* Comprueba tu comprensión *
[A] ¿Qué obra de Lazarus cita el texto sobre la ansiedad, y de qué año es?
[B] ¿Concuerda cada una de estas afirmaciones con el texto sobre la ansiedad? Responde sí o no para cada una y cita las palabras del texto que lo deciden.
(i) La ansiedad se genera en la propia mente sin necesidad de conexión con el exterior.
(ii) Las emociones influyen en el modo en que las personas perciben el mundo.
(iii) La visión que tenemos de nosotros mismos es completa y objetiva.
[C] Retoma el texto sobre la ansiedad a continuación de su última oración.

* Texto *
◇ ◇ ◇ ◇ ◇

Por lo tanto concluiríamos que la ansiedad, como cualesquier otra emoción, se genera en la propia mente pero requiere una conexión con el exterior de forma que sería el resultado de la transacción entre la persona y el ambiente (Lazarus, R.S. The stress and coping paradigm. 1970). La clave estaría en que todas las experiencias vitales a las que nos hallemos abocados -buenas y malas- son filtradas por nuestra personalidad única, nuestra biografía y nuestra perspectiva vital.
La manera en cómo interpretamos la realidad y el significado que a ésta le otorgamos influyen en cómo nos sentimos y actuamos en consecuencia. Y, viceversa, nuestras emociones también afectarán al modo en que las personas perciben el mundo que les rodea. Y ésto, resulta decisivo para poder entender cómo hemos llegado a una situación que nos hace reaccionar de forma descompensada.
¿Cuál es la explicación de por qué esto nos sucede?
Llegamos a un punto crucial dado que nos vemos irremediablemente obligados para resolver estas incógnitas a enfrentarnos a nosotros mismos.
En el tratamiento de la ansiedad hubo un tiempo donde los medicamentos eran los reyes, un recurso útil que ayudaban a la persona a neutralizar las espirales de agitación. En la actualidad, cuando se usa la mediación se emplea como un recurso complementario a la exploración de las causas psicológicas que actúan a nivel inconsciente u automático y que desencadenaban los disparos ansiosos.
El abordaje psicoterapéutico se hace imprescindible para uno mismo ante cuestión tan espinosa. ¿Por qué?, nos preguntaríamos. Porque sencillamente uno no puede verse a sí mismo, o bien la visión que tenemos de nosotros mismos es parcial, sesgada y distorsionada. Una mente que se observa su mismidad limitada porque no puede capturar sus puntos ciegos.
Y, en la ansiedad, las claves residen en el propio individuo, con su idiosincrasia y su biografía que lo determinan y resignifican el propio síntoma. Hemos de contarles que nuestro amigo Juan descubrió con el tiempo que había desplazado sobre el mundo exterior, las tendencias y deseos prohibidos, transformándolo en un lugar peligroso y hostil que le hacían sentirse vulnerable y carente de recursos internos para poder manejarse.

◇ ◇ ◇ ◇ ◇

* Ítems proporcionados *

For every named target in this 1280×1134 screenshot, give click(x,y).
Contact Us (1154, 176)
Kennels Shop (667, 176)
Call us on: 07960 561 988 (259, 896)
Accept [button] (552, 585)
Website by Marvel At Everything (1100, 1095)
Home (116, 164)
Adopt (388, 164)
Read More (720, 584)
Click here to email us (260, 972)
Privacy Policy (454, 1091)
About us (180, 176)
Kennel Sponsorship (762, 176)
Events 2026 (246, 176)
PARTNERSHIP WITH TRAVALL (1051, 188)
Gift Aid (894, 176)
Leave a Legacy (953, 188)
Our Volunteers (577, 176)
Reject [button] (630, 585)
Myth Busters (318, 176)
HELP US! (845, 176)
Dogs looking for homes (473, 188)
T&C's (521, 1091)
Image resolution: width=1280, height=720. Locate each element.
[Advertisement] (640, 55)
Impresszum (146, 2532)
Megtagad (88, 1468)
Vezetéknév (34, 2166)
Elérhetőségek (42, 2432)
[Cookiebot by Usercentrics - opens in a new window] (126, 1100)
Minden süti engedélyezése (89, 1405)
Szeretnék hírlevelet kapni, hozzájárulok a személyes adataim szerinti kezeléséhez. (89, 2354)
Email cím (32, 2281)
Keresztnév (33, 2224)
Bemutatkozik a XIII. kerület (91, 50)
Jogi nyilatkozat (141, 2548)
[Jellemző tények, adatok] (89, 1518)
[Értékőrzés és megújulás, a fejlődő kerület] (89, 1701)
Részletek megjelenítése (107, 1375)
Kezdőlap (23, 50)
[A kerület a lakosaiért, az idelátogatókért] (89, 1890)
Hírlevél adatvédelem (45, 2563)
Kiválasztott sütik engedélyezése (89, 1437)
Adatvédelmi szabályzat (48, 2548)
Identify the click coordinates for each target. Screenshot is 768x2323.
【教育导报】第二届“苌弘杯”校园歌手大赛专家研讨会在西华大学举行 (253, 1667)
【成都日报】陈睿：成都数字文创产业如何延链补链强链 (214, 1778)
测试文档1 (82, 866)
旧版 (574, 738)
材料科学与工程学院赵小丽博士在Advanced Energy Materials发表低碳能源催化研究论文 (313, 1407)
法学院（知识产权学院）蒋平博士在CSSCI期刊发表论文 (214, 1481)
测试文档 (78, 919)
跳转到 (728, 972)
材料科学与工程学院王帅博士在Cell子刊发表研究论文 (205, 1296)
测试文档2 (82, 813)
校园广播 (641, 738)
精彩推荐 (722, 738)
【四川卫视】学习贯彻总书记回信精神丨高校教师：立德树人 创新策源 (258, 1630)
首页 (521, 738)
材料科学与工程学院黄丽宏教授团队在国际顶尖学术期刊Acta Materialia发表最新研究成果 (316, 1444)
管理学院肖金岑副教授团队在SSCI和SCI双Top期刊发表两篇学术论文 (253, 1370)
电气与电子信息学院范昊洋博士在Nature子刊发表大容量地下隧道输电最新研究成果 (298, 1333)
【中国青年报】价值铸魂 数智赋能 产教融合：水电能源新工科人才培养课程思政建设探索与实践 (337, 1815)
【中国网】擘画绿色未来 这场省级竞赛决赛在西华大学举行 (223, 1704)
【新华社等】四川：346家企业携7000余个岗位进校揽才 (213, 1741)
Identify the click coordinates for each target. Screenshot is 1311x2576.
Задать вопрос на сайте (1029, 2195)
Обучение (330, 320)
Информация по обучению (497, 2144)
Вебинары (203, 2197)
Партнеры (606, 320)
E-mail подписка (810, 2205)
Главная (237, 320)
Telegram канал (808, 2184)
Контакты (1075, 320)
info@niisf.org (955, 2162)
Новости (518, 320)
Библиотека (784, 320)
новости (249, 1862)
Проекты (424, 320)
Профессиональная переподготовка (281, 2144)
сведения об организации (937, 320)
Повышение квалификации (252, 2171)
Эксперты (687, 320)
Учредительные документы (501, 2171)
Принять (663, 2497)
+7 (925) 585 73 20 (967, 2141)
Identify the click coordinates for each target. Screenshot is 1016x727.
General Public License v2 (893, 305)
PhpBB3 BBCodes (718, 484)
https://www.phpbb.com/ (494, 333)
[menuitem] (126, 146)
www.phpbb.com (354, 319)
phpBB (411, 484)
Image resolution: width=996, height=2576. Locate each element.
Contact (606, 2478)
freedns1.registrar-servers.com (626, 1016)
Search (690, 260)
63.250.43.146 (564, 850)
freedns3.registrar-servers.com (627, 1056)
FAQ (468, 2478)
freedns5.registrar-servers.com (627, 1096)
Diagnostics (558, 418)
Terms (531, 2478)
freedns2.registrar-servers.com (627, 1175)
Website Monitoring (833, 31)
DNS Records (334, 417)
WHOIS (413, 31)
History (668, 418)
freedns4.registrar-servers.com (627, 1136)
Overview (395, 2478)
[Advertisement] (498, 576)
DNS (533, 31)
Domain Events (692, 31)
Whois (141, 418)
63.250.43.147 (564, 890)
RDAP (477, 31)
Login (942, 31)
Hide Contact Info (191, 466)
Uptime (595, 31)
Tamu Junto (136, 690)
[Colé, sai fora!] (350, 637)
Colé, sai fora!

◇ ◇ ◇ ◇ ◇

* Respuestas por tarea *
[A] The stress and coping paradigm, de 1970.

[B]
(i) No: "se genera en la propia mente pero requiere una conexión con el exterior".
(ii) Sí: "nuestras emociones también afectarán al modo en que las personas perciben el mundo que les rodea".
(iii) No: "la visión que tenemos de nosotros mismos es parcial, sesgada y distorsionada".

[C]
Un importante psicólogo catalán estudioso sobre la ansiedad Luengo i Ballester (2009) enfatiza y subraya este mensaje esperanzador: la necesidad de enfrentar cambios en nosotros mismos y en nuestra vida. La clave reside en poder ir introduciendo esos cambios en nuestra manera de entender la vida y la comprensión de nosotros mismos, necesitados de adquirir herramientas que nos ayuden a manejarnos de una manera diferente. El reto consistiría en modificar pensamientos y sentimientos acerca del mundo en el que vivimos que ir reduciendo químicamente los estados de alteración. En el impulso hacia el cambio habremos de apoyarnos en una persona que actúa como guía en el proceso iluminador ayudándonos a entender qué es lo que hay que comprender e identificar para cambiar nuestra visión del mundo y en consecuencia nuestro lugar frente al mismo.
Por último me gustaría reproducirles este pequeño cuento zen:
“Un samurái le pidió a un maestro que le explicara la diferencia entre el cielo e infierno. Sin responderle, el maestro se puso a dirigirle gran cantidad de insultos. Furioso, el samurái desenvainó su sable para decapitarle.
-He aquí el infierno- dijo el maestro antes de que el samurái pasara a la acción.
El guerrero, impresionado por estas palabras, se calmó al instante y volvió a enfundar el sable. Al hacer este último gesto, el maestro añadió.
-He ahí el cielo.”
Al entrar en ciertos estados, nos creamos nuestro propio infierno, así como al entrar en otros estados nuestro propio paraíso. El infierno y el paraíso dependen de nosotros. (A. Jodorowsky, 2003).
Descubramos pues las llaves internas de nuestros resortes emocionales.